In the process differential diagnosis hepatitis, cirrhosis of the liver, portal hypertension, hepatolienal syndrome, porphyria, hemoblastoses are excluded. The patient is consulted by a gastroenterologist, clinical pharmacologist, infectious disease specialist and other specialists.

Treatment

Different forms of GA have their own characteristics and approaches to treatment. With all variants of acquired hemolytic anemia, care must be taken to eliminate the influence of hemolytic factors. During hemolytic crises, patients need infusions of solutions, blood plasma; vitamin therapy, if necessary - hormone and antibiotic therapy. With microspherocytosis, the only effective method leading to 100% cessation of hemolysis is splenectomy.

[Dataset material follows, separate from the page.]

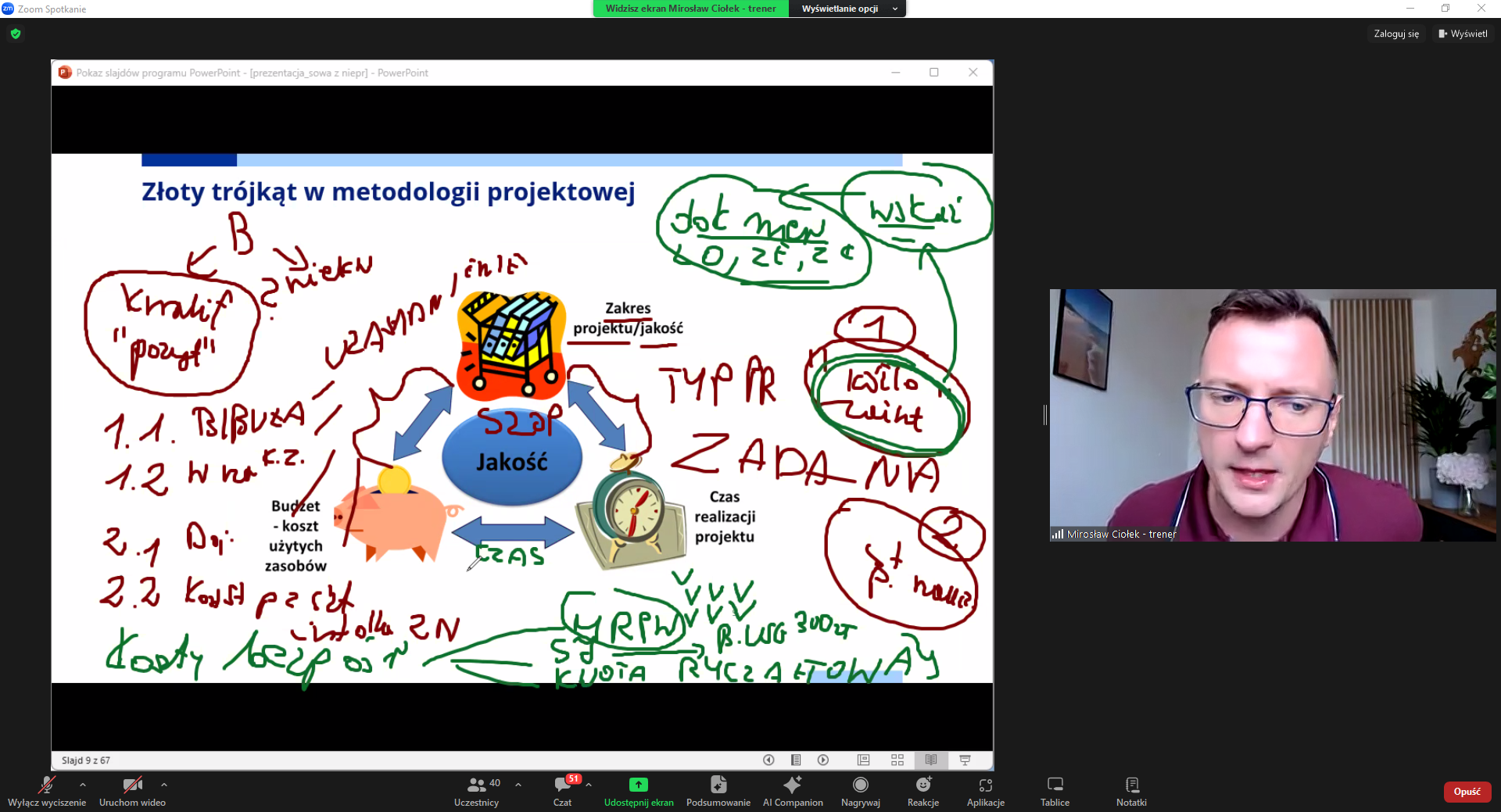Click the Zaloguj się button
1501x812 pixels.
click(x=1395, y=34)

In autoimmune anemia, therapy with glucocorticoid hormones (prednisolone) is indicated, which reduces or stops hemolysis. In some cases, the desired effect is achieved by the appointment of immunosuppressants (azathioprine, 6-mercaptopurine, chlorambucil), antimalarial drugs (chloroquine). In drug-resistant forms of autoimmune anemia, splenectomy is performed. Treatment of hemoglobinuria involves the transfusion of washed red blood cells, plasma substitutes, the appointment of anticoagulants and antiplatelet agents. The development of toxic hemolytic anemia dictates the need for intensive therapy: detoxification, forced diuresis, hemodialysis, according to indications - the introduction of antidotes.

Forecast and prevention

The course and outcome depend on the type of anemia, the severity of the course of crises, the completeness of pathogenetic therapy. With many acquired variants, the elimination of the causes and the full treatment leads to a complete recovery. Congenital anemia cannot be cured, but long-term remission is possible. With the development of renal failure and other fatal complications, the prognosis is unfavorable. The development of GA can be prevented by the prevention of acute infectious diseases, intoxication, poisoning. Uncontrolled independent use of drugs is prohibited. Careful preparation of patients for blood transfusions, vaccination with the entire complex of necessary examinations is necessary.